- _Directions_
Return verbatim every line from the first line of the data below to the line that contains "You are a computer-use agent. Image", inclusive, and no further.
================================
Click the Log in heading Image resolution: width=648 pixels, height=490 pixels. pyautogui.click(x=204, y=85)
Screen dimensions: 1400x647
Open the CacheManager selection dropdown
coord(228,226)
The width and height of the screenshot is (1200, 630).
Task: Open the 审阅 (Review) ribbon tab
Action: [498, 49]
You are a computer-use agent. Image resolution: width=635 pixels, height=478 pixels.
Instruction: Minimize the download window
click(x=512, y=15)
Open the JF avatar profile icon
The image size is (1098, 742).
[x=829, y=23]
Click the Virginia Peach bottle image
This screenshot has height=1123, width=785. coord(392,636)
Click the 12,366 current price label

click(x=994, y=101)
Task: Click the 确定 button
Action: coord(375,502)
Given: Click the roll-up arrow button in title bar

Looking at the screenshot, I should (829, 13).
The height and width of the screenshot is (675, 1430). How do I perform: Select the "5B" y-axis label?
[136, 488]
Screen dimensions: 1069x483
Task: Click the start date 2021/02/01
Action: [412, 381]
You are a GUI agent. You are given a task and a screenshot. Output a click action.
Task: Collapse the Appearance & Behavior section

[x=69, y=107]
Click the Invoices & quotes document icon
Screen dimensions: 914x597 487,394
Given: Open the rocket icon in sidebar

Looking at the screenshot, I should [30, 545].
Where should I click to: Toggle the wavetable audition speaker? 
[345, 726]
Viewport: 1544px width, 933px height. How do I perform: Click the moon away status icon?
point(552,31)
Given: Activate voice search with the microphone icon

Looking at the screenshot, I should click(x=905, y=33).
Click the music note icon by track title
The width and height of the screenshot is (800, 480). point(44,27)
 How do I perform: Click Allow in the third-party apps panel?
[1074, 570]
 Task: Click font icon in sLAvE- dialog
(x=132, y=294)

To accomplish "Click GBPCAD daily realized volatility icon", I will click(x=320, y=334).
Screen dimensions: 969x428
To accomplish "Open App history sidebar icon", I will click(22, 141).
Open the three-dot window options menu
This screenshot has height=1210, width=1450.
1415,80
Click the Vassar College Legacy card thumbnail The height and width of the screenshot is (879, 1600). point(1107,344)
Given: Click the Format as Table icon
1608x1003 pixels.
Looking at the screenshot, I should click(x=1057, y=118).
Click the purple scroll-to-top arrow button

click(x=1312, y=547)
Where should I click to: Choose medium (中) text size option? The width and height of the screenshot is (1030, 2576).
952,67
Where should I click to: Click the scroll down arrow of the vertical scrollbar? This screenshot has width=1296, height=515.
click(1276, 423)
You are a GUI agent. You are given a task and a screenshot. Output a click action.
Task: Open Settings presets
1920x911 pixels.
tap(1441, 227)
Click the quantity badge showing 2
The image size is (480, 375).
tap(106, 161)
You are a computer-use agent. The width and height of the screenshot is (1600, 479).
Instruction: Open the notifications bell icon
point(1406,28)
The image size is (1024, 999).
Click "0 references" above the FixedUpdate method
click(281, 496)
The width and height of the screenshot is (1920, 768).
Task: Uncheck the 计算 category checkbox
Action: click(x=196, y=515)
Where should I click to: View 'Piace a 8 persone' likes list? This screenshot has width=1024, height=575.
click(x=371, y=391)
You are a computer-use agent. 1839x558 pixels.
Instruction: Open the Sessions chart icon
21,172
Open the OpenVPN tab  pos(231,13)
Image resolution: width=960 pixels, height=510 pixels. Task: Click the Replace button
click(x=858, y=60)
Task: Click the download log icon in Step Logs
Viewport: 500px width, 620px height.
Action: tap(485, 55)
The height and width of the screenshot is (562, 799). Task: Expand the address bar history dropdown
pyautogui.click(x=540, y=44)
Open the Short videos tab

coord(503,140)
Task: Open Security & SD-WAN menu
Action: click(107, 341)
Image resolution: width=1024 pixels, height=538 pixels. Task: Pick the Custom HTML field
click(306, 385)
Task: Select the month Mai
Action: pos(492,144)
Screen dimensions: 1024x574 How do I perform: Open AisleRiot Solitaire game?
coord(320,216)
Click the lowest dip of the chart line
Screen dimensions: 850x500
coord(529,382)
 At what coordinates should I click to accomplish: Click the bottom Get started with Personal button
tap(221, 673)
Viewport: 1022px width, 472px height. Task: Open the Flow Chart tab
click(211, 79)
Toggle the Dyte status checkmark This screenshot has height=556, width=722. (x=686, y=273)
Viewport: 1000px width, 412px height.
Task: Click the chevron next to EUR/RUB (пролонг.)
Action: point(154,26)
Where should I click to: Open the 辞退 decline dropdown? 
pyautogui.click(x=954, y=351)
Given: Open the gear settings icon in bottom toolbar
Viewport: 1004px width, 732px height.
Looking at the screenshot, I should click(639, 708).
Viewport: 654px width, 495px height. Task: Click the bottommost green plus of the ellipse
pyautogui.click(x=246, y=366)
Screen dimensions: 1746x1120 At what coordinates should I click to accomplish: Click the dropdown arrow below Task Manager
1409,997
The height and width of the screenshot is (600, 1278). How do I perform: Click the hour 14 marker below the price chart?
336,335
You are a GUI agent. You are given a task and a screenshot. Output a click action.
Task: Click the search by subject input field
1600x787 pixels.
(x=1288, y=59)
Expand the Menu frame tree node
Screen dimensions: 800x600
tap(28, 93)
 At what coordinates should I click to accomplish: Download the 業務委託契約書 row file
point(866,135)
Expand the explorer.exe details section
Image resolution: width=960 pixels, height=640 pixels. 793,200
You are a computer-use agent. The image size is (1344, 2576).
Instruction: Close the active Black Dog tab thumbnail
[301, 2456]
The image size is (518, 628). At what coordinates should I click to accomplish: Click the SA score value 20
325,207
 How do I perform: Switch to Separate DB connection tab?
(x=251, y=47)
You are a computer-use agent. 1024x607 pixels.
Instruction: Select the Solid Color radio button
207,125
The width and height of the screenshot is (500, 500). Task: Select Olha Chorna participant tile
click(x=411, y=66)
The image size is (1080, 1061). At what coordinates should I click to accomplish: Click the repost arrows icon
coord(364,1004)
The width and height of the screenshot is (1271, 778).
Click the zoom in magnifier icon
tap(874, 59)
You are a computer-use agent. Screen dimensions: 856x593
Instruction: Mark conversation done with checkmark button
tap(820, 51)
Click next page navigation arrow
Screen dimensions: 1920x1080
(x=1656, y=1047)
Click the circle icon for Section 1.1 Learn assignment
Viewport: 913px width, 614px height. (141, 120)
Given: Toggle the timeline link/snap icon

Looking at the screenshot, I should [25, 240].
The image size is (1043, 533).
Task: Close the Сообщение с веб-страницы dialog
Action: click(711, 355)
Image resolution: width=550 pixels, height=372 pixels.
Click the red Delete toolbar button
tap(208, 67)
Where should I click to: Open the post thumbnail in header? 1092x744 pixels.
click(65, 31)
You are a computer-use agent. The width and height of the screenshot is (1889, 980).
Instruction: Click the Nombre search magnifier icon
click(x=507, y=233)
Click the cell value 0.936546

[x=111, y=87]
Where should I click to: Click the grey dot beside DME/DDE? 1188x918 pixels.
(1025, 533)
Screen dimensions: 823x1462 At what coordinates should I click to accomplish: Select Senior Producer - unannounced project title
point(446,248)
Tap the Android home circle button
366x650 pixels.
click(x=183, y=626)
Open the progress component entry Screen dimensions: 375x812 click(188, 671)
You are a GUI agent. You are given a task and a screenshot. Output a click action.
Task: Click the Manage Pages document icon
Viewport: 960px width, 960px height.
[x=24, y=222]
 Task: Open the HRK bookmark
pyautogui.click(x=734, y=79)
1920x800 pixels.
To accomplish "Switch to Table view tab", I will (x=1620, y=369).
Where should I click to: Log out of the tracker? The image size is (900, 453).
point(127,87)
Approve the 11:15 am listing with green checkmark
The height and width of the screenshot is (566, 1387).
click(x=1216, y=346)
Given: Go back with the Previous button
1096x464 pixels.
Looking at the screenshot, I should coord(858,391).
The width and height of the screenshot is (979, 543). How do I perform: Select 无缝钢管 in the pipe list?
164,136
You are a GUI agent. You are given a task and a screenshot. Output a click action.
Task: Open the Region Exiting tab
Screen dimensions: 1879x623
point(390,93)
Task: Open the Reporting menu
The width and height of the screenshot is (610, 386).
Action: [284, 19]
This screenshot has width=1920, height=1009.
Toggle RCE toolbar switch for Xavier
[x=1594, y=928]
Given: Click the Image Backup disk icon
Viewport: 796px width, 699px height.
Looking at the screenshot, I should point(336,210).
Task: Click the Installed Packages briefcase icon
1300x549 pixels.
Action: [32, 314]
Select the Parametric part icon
================================
- _Response area_
Click the Log in heading Image resolution: width=648 pixels, height=490 pixels. pyautogui.click(x=204, y=85)
Screen dimensions: 1400x647
Open the CacheManager selection dropdown
coord(228,226)
The width and height of the screenshot is (1200, 630).
Task: Open the 审阅 (Review) ribbon tab
Action: [498, 49]
You are a computer-use agent. Image resolution: width=635 pixels, height=478 pixels.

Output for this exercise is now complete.